Please reproduce all of the entries exactly, without omitting any.

START RECORDS FOR THE TASK

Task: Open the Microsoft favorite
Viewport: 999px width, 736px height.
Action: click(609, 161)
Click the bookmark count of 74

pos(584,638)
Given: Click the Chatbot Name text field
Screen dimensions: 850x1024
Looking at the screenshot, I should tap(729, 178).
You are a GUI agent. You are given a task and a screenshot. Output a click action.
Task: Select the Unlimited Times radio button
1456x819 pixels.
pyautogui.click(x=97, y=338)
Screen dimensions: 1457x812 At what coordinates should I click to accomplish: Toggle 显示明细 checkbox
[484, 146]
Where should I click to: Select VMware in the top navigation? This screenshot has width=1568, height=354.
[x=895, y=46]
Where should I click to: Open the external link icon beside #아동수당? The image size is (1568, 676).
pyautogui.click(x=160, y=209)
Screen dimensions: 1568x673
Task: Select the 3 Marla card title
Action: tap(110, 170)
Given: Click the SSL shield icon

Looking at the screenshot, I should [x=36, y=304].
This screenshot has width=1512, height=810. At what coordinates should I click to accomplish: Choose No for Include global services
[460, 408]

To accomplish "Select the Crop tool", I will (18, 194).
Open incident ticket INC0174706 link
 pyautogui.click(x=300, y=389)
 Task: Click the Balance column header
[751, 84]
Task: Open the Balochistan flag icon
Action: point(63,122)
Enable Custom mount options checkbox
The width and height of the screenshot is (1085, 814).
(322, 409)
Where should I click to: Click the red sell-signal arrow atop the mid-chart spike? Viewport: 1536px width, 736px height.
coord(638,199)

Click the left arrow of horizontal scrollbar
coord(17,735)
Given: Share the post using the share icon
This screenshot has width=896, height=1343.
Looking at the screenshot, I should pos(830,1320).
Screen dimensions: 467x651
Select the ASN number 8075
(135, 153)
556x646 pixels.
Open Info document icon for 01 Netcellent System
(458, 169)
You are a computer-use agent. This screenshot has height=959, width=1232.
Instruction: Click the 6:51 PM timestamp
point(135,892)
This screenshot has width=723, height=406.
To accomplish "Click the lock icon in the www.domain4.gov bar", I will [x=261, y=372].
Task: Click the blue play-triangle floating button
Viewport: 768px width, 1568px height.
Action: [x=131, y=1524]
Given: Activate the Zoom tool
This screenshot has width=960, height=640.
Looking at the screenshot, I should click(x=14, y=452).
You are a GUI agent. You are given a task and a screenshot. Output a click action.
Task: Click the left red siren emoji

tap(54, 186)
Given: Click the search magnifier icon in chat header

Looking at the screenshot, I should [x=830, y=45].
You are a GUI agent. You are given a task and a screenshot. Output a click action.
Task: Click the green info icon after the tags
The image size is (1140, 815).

END RECORDS FOR THE TASK

**FINISHED EXERCISE**.
Task: Open the Microsoft favorite
Viewport: 999px width, 736px height.
Action: click(609, 161)
Click the bookmark count of 74

pos(584,638)
Given: Click the Chatbot Name text field
Screen dimensions: 850x1024
Looking at the screenshot, I should tap(729, 178).
You are a GUI agent. You are given a task and a screenshot. Output a click action.
Task: Select the Unlimited Times radio button
1456x819 pixels.
pyautogui.click(x=97, y=338)
Screen dimensions: 1457x812 At what coordinates should I click to accomplish: Toggle 显示明细 checkbox
[484, 146]
Where should I click to: Select VMware in the top navigation? This screenshot has width=1568, height=354.
[x=895, y=46]
Where should I click to: Open the external link icon beside #아동수당? The image size is (1568, 676).
pyautogui.click(x=160, y=209)
Screen dimensions: 1568x673
Task: Select the 3 Marla card title
Action: tap(110, 170)
Given: Click the SSL shield icon

Looking at the screenshot, I should [x=36, y=304].
This screenshot has width=1512, height=810. At what coordinates should I click to accomplish: Choose No for Include global services
[460, 408]

To accomplish "Select the Crop tool", I will (18, 194).
Open incident ticket INC0174706 link
 pyautogui.click(x=300, y=389)
 Task: Click the Balance column header
[751, 84]
Task: Open the Balochistan flag icon
Action: point(63,122)
Enable Custom mount options checkbox
The width and height of the screenshot is (1085, 814).
(322, 409)
Where should I click to: Click the red sell-signal arrow atop the mid-chart spike? Viewport: 1536px width, 736px height.
coord(638,199)

Click the left arrow of horizontal scrollbar
coord(17,735)
Given: Share the post using the share icon
This screenshot has width=896, height=1343.
Looking at the screenshot, I should pos(830,1320).
Screen dimensions: 467x651
Select the ASN number 8075
(135, 153)
556x646 pixels.
Open Info document icon for 01 Netcellent System
(458, 169)
You are a computer-use agent. This screenshot has height=959, width=1232.
Instruction: Click the 6:51 PM timestamp
point(135,892)
This screenshot has width=723, height=406.
To accomplish "Click the lock icon in the www.domain4.gov bar", I will [x=261, y=372].
Task: Click the blue play-triangle floating button
Viewport: 768px width, 1568px height.
Action: [x=131, y=1524]
Given: Activate the Zoom tool
This screenshot has width=960, height=640.
Looking at the screenshot, I should click(x=14, y=452).
You are a GUI agent. You are given a task and a screenshot. Output a click action.
Task: Click the left red siren emoji

tap(54, 186)
Given: Click the search magnifier icon in chat header

Looking at the screenshot, I should [x=830, y=45].
You are a GUI agent. You are given a task and a screenshot. Output a click action.
Task: Click the green info icon after the tags
The image size is (1140, 815).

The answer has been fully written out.